Lake Erie ambassador hooked on Stone Laboratory

9/29/2011
BY TOM HENRY
BLADE COMMENTARY WRITER

THE first night I spent with big, burly John Hageman ended in a decrepit Put-in-Bay tavern, with the two of us in a friendly arm-wrestling match for the joint's last bottle of Pabst Blue Ribbon beer.

That was in the early 1990s, just before last call. I couldn't get the word limnology -- the study of lakes -- out of my head.

I had been put through the rigors of my first intensive study of Lake Erie by Ohio State University's revered Stone Laboratory on Gibraltar Island, one of the smallest Lake Erie islands. Stone Lab is the older of only two college Great Lakes laboratories anchored on an island. The other is Central Michigan University's biological field station on Lake Michigan's Beaver Island.

Experts introduced as limnologists had been around me all day. First, I spent hours on a boat with them. After a little chow, they took me to Stone Lab's big weekly attraction, an evening lecture about Lake Erie in an old classroom. Then they included me in their post-lecture ritual of blowing off steam at the bar.

Their world of science was as foreign to me as Eastern Europe. It was like the feeling I had a decade earlier, when my sister, Sue Henry, invited me to her house in Lansing to meet some Polish immigrants her church had helped come to America after the historic Solidarity labor uprising that ultimately led to the Soviet bloc's downfall.

It's always amazing how a little beer can help break down language barriers. I felt as if I was starting to understand the Lake Erie scientists better as we shot pool, threw darts, played foosball, and wolfed down a few cold ones.

I don't remember who got the Pabst. But I got the better of the deal by forming a friendship with Mr. Hageman. So did The Blade's readers.

Mr. Hageman, who retired Aug. 31 after 24 years as Stone Lab's manager, was never a highbrow academic or a call-my-secretary guy. He veered onto his chosen career path because of an uncanny ability to identify Great Lakes fish -- a skill that landed him a part-time job at age 17 for $2.50 an hour with OSU's Center for Lake Erie Area Research in the late 1970s.

In the years that followed, he got dirty. If he wasn't helping youths trawl for fish from a boat or dissect fish in the lab, he was dazzling them with the mysteries of life as seen through a microscope in a drop of water.

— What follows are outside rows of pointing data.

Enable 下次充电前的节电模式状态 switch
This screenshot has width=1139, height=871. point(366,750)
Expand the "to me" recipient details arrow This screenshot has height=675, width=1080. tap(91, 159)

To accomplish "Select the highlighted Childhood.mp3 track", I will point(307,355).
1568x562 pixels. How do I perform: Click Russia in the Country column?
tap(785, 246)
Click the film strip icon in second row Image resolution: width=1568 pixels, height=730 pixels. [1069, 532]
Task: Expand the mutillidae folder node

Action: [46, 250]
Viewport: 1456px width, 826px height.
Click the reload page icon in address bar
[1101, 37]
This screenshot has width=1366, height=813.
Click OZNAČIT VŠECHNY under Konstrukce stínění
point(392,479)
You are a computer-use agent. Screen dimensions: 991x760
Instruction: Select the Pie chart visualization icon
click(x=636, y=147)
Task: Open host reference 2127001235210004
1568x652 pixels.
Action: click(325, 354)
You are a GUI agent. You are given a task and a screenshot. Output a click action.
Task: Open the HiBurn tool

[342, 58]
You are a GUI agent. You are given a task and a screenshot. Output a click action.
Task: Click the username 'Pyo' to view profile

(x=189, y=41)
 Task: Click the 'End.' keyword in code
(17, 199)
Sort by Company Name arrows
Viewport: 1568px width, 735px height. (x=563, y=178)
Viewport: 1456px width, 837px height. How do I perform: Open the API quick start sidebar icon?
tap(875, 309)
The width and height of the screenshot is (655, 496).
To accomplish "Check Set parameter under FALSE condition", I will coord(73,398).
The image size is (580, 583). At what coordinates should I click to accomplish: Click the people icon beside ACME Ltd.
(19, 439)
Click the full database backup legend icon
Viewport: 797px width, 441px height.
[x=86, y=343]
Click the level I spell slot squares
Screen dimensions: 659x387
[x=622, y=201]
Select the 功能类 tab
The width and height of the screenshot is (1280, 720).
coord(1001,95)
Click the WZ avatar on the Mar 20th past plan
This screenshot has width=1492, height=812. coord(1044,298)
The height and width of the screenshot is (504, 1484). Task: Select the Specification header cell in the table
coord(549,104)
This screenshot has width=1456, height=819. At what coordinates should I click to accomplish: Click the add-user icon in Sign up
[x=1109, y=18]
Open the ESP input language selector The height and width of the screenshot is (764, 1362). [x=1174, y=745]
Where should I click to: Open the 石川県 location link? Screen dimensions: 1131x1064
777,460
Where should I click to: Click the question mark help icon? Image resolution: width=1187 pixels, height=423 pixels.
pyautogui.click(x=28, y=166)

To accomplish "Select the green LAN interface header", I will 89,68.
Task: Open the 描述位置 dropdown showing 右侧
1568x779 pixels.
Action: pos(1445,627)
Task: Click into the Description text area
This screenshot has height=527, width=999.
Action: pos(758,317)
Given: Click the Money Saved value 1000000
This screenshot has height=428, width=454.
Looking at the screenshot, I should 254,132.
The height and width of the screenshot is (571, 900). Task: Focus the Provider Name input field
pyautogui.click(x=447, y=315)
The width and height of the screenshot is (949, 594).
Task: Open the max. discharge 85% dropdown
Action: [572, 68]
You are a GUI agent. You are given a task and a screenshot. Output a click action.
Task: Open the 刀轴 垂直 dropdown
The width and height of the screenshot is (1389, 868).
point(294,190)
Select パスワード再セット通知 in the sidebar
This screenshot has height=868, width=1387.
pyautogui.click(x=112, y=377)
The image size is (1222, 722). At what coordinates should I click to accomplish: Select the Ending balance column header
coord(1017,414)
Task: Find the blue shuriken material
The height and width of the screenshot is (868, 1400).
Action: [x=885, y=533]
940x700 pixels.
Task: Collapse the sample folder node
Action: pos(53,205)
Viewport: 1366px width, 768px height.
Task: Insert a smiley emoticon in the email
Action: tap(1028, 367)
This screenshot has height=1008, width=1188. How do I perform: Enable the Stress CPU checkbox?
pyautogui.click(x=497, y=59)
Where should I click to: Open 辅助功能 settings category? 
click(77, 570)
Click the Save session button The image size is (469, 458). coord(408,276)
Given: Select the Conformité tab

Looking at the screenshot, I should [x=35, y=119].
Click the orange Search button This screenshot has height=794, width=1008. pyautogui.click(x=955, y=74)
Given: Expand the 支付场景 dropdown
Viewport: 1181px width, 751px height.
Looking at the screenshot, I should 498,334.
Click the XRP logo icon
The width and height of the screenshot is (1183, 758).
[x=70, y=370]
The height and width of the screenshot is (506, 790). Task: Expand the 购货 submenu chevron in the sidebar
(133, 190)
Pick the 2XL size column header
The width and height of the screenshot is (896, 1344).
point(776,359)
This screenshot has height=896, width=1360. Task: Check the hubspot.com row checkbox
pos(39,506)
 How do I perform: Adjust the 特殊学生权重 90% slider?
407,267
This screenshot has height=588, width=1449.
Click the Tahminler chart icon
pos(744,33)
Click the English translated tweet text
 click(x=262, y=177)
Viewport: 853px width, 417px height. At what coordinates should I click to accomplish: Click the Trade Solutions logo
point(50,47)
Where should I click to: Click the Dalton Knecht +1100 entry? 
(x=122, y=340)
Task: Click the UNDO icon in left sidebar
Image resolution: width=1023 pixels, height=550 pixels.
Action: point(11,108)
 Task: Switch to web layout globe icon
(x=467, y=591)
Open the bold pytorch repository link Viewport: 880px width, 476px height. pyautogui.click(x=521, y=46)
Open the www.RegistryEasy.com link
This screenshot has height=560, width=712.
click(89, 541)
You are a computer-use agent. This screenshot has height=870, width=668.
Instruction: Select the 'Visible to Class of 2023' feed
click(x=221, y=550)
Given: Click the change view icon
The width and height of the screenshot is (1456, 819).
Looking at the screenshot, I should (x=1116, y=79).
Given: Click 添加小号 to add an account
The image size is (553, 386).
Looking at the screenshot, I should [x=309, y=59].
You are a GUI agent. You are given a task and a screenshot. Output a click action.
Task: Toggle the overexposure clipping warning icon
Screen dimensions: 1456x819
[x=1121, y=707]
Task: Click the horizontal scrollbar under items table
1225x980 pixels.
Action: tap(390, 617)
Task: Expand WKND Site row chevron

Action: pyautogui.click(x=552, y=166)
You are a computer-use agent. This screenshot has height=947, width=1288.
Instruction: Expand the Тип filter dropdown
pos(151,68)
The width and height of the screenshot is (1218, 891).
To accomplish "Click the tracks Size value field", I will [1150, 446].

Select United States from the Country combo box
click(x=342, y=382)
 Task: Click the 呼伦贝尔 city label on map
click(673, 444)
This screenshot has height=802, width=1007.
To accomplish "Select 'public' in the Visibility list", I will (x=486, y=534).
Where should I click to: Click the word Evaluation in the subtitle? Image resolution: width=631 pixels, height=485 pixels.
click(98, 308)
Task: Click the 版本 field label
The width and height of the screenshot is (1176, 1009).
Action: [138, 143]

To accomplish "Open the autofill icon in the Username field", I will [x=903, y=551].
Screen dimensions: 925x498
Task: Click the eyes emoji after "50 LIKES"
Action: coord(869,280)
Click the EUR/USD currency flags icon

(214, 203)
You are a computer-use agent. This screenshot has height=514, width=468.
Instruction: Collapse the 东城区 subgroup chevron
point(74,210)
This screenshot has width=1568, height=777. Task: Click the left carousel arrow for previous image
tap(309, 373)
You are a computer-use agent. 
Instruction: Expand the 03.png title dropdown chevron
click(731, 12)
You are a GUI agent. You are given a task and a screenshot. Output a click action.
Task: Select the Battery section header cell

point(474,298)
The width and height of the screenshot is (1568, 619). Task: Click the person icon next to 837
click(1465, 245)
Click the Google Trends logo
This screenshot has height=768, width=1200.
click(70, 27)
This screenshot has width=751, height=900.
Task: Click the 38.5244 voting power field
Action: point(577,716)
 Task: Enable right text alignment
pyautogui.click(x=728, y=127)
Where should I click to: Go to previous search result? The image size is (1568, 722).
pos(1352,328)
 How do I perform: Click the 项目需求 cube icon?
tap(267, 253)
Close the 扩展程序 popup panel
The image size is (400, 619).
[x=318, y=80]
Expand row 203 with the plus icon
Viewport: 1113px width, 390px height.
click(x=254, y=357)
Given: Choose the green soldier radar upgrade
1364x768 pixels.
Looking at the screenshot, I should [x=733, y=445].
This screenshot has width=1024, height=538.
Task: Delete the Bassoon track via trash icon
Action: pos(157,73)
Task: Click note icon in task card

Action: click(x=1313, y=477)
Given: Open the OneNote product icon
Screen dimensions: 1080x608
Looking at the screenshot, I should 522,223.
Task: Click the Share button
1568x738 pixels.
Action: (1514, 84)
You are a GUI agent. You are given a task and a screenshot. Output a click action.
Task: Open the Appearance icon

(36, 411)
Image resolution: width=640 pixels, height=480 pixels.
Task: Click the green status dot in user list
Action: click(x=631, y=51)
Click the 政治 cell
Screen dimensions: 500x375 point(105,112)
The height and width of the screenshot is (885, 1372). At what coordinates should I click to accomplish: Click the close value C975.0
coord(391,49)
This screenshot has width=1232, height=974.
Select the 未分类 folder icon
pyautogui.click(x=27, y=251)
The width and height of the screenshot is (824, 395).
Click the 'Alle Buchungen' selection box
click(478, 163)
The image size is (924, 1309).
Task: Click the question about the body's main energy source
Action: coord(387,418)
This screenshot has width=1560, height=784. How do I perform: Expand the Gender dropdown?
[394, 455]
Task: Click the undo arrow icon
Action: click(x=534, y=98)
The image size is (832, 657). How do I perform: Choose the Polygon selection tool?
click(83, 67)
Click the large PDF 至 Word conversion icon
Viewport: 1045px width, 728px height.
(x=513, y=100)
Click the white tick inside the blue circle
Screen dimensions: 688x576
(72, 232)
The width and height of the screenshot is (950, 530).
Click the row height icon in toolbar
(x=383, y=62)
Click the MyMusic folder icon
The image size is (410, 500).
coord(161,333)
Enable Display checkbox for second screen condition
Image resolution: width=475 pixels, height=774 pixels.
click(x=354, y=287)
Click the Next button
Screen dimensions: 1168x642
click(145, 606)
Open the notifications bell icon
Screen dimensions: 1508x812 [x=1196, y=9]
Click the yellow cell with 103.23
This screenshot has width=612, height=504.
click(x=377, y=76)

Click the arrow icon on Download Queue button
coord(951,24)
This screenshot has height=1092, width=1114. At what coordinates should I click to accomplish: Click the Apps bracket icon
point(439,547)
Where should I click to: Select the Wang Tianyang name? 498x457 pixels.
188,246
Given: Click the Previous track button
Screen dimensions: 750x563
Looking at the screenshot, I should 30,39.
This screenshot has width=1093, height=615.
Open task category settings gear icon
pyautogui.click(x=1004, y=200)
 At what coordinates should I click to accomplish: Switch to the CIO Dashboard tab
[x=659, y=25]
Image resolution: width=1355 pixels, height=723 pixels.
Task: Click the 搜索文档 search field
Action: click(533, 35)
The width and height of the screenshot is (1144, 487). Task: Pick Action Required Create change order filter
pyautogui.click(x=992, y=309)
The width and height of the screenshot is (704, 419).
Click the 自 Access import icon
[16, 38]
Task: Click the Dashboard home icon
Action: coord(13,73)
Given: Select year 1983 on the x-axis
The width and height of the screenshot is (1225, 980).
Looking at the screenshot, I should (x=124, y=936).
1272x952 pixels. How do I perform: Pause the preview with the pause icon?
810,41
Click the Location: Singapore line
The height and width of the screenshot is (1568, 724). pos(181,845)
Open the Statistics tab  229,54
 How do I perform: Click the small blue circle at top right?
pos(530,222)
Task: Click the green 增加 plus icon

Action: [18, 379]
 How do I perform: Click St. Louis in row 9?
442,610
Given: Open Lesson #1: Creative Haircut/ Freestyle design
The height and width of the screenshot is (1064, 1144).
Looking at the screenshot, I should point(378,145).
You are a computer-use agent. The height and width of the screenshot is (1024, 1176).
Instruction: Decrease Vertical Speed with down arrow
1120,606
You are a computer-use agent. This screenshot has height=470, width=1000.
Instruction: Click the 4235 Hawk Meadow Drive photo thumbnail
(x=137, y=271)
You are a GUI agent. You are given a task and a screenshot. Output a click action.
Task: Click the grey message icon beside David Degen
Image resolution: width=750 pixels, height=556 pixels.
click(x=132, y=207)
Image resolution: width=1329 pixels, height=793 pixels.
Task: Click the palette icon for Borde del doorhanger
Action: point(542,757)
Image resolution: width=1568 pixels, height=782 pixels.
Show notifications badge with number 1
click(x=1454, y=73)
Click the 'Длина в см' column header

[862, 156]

His love for Lake Erie showed in his affable demeanor, making him a great ambassador for the world's 11th largest lake and one of Ohio's greatest natural resources.

The guy kept busy beyond belief. For years, Stone Lab has hosted K-12 students with assembly-line precision, often for overnight visits. It's nothing to see throngs of kids coming in as throngs of kids are leaving.

OSU figures the lab lately has hosted nearly 5,000 students a year from 70 schools.

Mr. Hageman often was the logistics magician to boot. He spent his summers checking in on graduate students and professors who use Stone Lab to do some of the Great Lakes region's most important research.

He spent his winters as a Lake Erie ice fishing guide. He was such a fixture on the islands that many people probably didn't know he and his wife live near Bowling Green.

Thousands of people -- kids to college professors -- have at least a little better understanding of Lake Erie because of Mr. Hageman's plain-spoken insight and hospitality. I can't remember a single press release Mr. Hageman wrote. Yet he was one of the lake's most effective communicators.

Mr. Hageman pulled his first fish trawl on Lake Erie as a high school sophomore, during a series of field trips he made to Stone Lab in the late 1970s. He got hooked, not just on fishing but also on the thrill of turning people on to Lake Erie. You don't find his intangibles in a job description.

"I just think what would have happened if I hadn't made those trips to Stone Lab as a high school student, or how many students have made the decision to become biology majors after coming here on field trips," Mr. Hageman said.

Said Jeff Reutter, director of Ohio Sea Grant and Stone Laboratory: "There's probably nobody in Stone Lab's history who has meant more to the lab than John."

Tom Henry is an editorial writer and columnist for The Blade.